• _WHAT THE EXERCISE ASKS_: Once you have counted the lines below that contain "toolbar", give that number and nothing else.

____

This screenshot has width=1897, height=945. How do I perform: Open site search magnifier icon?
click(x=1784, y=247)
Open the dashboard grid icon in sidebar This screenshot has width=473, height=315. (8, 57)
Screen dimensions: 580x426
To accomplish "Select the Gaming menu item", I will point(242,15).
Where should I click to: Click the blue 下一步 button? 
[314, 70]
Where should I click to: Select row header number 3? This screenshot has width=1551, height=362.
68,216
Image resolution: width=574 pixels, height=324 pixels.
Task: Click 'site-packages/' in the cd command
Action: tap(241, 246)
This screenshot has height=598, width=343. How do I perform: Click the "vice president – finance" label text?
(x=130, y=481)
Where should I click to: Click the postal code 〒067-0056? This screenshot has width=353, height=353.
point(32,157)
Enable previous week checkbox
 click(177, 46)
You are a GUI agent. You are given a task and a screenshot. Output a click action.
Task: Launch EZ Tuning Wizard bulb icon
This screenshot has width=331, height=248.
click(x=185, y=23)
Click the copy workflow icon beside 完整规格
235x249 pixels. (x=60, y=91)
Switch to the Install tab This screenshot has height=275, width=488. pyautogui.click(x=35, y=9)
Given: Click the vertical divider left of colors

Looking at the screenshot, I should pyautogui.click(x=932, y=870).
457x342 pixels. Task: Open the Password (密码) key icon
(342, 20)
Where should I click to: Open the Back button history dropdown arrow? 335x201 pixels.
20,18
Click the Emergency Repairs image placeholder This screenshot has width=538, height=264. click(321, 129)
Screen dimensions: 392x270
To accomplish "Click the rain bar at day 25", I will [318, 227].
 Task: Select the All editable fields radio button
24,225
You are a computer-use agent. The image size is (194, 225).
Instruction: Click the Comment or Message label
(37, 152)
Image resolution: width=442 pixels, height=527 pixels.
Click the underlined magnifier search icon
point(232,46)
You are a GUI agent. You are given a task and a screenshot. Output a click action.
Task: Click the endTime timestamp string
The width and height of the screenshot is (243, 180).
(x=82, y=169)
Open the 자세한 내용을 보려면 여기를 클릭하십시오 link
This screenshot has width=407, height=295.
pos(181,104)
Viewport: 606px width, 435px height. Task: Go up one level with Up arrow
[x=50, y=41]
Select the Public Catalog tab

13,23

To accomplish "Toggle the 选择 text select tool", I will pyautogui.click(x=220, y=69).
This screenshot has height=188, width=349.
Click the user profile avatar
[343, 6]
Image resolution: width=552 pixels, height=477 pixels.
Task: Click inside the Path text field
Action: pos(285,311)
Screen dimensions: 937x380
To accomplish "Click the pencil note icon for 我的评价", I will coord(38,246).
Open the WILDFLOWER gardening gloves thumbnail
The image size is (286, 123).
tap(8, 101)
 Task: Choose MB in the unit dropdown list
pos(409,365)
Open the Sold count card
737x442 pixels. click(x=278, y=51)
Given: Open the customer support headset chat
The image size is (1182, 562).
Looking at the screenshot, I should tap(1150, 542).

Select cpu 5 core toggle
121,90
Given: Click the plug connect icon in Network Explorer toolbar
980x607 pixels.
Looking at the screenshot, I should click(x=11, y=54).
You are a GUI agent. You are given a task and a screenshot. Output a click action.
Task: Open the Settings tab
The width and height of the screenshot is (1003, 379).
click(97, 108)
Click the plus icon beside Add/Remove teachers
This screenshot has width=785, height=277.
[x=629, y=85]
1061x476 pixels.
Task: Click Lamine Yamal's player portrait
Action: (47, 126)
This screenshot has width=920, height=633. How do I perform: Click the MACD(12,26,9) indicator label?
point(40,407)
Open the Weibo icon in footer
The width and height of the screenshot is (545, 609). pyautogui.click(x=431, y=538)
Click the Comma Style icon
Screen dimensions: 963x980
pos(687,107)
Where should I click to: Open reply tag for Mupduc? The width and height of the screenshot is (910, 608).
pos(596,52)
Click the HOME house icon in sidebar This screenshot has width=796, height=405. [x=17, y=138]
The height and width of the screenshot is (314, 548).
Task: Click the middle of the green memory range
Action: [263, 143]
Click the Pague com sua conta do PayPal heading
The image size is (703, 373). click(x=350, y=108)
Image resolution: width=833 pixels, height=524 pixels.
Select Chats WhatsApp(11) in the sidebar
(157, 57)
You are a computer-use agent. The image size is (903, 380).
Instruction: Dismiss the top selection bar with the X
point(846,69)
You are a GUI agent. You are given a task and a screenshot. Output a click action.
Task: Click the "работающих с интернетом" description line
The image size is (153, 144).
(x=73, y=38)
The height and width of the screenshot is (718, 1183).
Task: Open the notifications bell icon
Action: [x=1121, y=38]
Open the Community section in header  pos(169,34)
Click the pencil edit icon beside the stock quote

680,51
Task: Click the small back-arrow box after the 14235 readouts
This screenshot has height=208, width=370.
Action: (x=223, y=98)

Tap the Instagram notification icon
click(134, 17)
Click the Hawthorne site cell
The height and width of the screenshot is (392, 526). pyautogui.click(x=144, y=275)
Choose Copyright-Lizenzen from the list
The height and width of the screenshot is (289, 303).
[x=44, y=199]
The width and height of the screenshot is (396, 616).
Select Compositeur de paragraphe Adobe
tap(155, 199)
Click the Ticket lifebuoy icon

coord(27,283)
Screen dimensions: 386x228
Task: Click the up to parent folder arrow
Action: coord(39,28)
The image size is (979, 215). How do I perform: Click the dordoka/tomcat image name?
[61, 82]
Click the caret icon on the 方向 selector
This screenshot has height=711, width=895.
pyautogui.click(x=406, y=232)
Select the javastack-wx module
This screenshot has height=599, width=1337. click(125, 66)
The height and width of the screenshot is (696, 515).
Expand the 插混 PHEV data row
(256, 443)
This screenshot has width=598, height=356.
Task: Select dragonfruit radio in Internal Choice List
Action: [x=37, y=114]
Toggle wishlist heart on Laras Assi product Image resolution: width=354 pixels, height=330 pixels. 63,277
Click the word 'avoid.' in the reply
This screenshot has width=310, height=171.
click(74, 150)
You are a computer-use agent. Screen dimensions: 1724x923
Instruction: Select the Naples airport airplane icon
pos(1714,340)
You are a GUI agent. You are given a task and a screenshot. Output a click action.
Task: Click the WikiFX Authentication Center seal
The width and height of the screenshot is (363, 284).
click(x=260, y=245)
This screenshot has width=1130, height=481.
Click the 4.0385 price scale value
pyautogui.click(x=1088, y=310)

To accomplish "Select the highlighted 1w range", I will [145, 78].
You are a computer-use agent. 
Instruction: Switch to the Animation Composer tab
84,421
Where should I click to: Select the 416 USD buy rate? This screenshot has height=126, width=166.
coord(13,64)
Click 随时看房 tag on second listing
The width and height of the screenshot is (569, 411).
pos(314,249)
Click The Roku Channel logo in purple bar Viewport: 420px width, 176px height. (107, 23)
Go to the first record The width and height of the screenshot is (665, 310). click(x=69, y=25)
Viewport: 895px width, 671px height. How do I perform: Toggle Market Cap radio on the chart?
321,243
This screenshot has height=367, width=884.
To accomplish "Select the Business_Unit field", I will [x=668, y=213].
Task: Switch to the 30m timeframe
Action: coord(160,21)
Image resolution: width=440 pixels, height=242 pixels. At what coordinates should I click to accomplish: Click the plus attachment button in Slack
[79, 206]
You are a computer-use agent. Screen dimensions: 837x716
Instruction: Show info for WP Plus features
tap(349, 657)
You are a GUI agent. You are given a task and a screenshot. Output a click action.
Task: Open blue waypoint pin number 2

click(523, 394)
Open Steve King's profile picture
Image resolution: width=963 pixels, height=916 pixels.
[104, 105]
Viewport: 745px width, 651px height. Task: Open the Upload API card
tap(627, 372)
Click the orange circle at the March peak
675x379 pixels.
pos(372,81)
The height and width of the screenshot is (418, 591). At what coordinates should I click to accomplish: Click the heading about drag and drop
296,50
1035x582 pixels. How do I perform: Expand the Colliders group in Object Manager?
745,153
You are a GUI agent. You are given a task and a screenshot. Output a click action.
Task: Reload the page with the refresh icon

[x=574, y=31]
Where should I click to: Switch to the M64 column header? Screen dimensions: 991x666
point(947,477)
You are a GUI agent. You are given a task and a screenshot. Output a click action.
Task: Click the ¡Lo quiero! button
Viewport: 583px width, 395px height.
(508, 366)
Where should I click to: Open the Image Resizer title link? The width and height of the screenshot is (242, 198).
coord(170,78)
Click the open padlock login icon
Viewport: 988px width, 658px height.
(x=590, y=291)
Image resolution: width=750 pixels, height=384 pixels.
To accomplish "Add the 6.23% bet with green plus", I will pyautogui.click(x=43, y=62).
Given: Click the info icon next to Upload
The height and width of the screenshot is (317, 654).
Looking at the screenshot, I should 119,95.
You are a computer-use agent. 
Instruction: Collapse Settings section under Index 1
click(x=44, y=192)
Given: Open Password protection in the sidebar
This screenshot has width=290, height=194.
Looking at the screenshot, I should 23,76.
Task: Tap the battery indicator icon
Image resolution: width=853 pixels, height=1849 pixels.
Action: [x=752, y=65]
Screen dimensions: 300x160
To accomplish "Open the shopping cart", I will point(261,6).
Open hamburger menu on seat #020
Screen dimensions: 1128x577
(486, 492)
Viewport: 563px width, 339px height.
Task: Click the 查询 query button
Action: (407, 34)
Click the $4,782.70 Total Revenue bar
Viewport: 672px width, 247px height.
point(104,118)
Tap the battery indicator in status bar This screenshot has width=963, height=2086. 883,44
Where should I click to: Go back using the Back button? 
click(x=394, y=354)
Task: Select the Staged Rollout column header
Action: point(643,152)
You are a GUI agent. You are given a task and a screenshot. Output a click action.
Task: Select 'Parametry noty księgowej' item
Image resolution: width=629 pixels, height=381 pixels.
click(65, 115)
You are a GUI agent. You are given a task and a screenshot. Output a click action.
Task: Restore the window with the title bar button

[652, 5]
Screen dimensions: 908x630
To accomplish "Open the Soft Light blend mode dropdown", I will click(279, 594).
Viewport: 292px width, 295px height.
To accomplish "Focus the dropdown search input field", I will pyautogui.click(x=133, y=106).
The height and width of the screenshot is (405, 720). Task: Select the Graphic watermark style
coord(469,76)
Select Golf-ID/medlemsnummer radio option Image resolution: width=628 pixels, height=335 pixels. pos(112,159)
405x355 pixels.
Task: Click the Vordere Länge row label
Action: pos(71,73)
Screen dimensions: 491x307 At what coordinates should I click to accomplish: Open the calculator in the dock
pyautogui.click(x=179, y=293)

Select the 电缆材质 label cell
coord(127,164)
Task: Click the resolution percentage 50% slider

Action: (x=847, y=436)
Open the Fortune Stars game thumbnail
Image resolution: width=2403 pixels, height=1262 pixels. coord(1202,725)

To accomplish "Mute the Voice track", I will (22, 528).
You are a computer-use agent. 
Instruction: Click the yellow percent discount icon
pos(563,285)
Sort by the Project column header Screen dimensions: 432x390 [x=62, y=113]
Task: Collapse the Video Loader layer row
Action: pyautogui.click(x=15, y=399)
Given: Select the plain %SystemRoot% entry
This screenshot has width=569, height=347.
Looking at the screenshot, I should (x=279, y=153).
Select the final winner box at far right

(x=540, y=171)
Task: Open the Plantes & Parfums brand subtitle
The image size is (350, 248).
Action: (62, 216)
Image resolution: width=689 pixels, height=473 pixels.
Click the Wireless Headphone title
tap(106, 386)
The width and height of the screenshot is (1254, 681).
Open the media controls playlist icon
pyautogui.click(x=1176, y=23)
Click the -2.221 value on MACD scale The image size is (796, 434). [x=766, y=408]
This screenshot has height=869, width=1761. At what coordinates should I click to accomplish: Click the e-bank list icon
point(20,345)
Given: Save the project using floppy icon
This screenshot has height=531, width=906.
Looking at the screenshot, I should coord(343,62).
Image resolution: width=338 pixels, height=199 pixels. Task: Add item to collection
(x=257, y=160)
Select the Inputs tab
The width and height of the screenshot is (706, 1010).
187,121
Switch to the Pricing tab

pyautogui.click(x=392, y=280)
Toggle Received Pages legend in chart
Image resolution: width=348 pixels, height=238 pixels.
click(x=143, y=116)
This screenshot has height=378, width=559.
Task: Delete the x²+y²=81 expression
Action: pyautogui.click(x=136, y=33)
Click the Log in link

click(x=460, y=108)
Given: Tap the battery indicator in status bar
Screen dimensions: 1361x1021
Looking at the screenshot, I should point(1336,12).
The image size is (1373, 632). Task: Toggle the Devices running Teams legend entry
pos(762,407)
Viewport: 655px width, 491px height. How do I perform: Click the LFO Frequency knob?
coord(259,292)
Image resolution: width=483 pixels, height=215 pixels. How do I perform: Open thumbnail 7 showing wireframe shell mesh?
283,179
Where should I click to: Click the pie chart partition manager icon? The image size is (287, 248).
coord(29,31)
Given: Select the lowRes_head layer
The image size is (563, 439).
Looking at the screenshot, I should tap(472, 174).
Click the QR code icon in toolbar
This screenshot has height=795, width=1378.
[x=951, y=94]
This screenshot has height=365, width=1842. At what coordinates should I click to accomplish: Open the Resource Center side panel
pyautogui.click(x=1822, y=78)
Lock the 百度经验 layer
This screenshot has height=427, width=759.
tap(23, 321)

____

• _RESULT OF THE TASK_: 2